-- INPUT RECORDS start --

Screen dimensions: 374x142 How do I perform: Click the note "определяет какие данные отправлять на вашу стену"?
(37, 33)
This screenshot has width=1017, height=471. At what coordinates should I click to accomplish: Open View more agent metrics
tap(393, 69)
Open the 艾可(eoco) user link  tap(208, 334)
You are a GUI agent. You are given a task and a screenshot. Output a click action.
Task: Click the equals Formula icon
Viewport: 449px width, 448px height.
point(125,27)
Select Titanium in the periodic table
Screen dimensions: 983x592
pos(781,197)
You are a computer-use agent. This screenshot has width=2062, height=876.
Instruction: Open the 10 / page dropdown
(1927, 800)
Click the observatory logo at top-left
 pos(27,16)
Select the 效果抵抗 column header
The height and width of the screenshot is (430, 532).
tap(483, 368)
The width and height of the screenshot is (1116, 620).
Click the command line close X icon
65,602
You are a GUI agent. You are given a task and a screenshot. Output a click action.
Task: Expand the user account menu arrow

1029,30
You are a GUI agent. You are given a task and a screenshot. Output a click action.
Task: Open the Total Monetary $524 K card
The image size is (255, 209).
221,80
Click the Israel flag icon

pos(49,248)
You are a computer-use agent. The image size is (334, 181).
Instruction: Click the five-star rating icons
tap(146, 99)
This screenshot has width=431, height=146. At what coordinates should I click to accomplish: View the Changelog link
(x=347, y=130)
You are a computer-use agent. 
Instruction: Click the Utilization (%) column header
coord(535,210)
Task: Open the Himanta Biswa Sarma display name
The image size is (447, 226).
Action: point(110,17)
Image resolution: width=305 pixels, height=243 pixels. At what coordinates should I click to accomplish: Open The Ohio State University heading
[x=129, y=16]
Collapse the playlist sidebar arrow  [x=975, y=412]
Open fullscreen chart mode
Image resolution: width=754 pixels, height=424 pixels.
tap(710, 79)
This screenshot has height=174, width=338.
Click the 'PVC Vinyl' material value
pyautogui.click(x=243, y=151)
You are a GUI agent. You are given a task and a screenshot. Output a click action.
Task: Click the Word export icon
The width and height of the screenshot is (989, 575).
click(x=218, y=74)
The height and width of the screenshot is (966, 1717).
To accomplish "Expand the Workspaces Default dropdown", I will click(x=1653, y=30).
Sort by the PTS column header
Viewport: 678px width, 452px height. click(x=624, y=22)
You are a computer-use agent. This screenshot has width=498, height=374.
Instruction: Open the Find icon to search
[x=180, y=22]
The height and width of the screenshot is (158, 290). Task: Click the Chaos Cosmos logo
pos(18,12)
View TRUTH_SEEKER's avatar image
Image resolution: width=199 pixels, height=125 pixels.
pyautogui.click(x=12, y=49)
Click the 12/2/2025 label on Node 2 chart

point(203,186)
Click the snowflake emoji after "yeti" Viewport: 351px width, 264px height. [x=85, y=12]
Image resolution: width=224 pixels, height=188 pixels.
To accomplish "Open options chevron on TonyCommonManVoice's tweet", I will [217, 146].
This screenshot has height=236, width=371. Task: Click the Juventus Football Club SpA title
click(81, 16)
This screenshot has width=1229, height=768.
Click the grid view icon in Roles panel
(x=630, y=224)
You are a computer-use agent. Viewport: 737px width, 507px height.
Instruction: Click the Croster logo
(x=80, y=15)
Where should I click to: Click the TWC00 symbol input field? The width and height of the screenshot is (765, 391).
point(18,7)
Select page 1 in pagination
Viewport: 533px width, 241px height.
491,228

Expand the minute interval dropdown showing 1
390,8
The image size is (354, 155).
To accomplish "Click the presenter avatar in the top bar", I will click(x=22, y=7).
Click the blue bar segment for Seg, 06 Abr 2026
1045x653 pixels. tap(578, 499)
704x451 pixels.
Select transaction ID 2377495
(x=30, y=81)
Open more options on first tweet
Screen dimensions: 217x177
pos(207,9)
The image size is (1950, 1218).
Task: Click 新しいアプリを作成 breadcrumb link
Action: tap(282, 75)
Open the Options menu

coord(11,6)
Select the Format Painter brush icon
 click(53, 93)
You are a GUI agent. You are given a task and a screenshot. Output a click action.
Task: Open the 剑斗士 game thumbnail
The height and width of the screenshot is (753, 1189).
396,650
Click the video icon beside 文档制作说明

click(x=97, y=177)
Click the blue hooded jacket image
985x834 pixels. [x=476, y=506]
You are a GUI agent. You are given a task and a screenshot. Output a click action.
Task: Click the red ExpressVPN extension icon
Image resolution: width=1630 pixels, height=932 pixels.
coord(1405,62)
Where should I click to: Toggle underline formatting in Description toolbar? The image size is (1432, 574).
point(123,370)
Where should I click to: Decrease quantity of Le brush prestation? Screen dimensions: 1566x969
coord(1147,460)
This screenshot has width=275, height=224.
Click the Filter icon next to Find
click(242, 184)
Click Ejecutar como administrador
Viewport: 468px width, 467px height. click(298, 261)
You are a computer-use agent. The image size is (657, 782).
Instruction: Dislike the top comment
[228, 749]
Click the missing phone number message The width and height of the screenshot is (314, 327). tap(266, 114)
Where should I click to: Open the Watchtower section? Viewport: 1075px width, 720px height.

-- INPUT RECORDS end --

» **AIM**:
Locate each row above that contains the string "coordinates" and copy those rows in full. Case counts.

» **WRITTEN REPLY**:
This screenshot has width=1017, height=471. At what coordinates should I click to accomplish: Open View more agent metrics
This screenshot has width=431, height=146. At what coordinates should I click to accomplish: View the Changelog link
Image resolution: width=305 pixels, height=243 pixels. At what coordinates should I click to accomplish: Open The Ohio State University heading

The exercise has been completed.